My dude, we struggle to take over poor middle-eastern countries. I'm not sure how you think us trying to take over the world would go.
It has however, at times, projected power for limited durations, with a goal to leave after. This has often been coupled with unclear goals, political maneuvering, and changing political situations back home.
This is very different from an empirical, king and country, nation wide focused goal.
These smaller actions have never mobilized the entire country on an expansionist, war time footing.
However, if we instead did something different called "try to take over a country"—which also does involve projecting power, and also occupying foreign nations for long periods of time, perhaps even up to and including 20 years—it would not be coupled with unclear goals, political maneuvering, and changing political situations back home.
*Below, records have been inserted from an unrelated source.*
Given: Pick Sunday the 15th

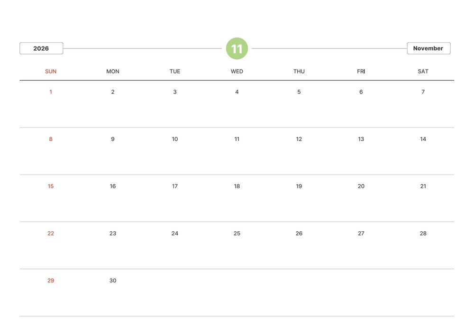Looking at the screenshot, I should pyautogui.click(x=51, y=186).
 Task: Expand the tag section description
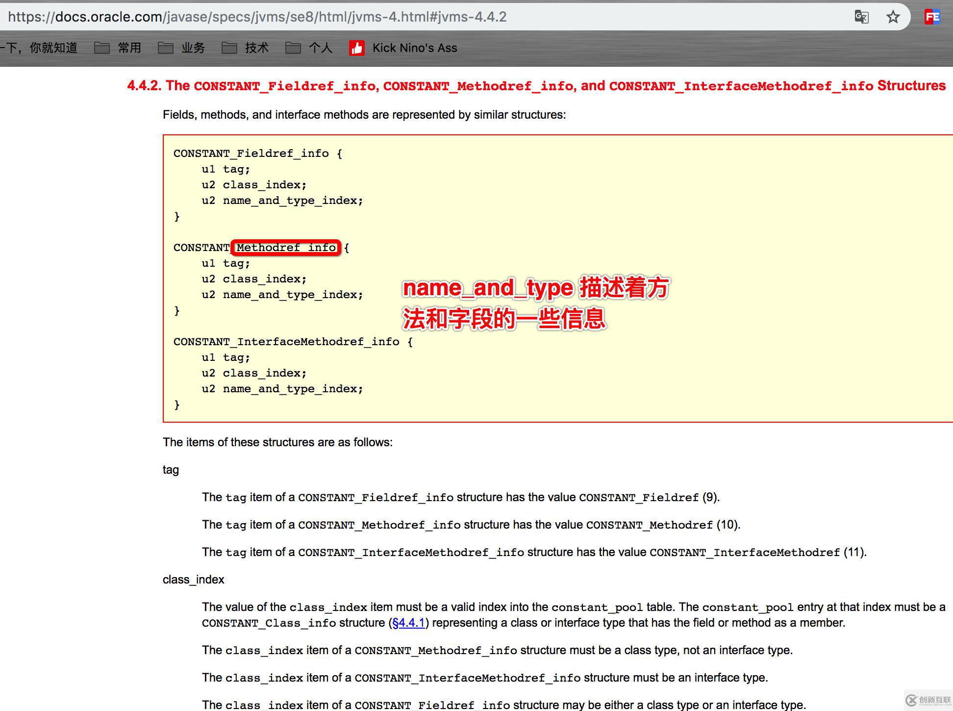tap(170, 468)
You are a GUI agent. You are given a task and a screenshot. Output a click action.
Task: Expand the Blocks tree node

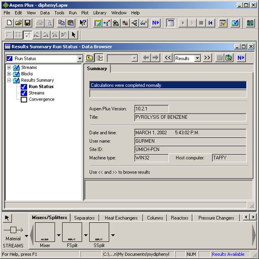9,74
> These smaller actions have never mobilized the entire country on an expansionist, war time footing.
So we've done these things which failed, but if we did a different thing, it would definitely succeed.
Instead, the literal goal was to give an entire generation of people time to grow up with democracy, set up institutions, have full bellies, excellent schooling, equality between the sexes, the list goes on.
The goal was never to stay, only to train, assist, help. The goal was to remove a threat, but at the same time make lives better. This is a laudable goal.
Regardless of the success or not, or even if the goal was doable, reasonable, the type of force applied, the way civilians were treated after, the negotiations with local politicians were all very different. To compare this sort of action, with whole scale war with the intention of permanent occupation isn't a fair comparison.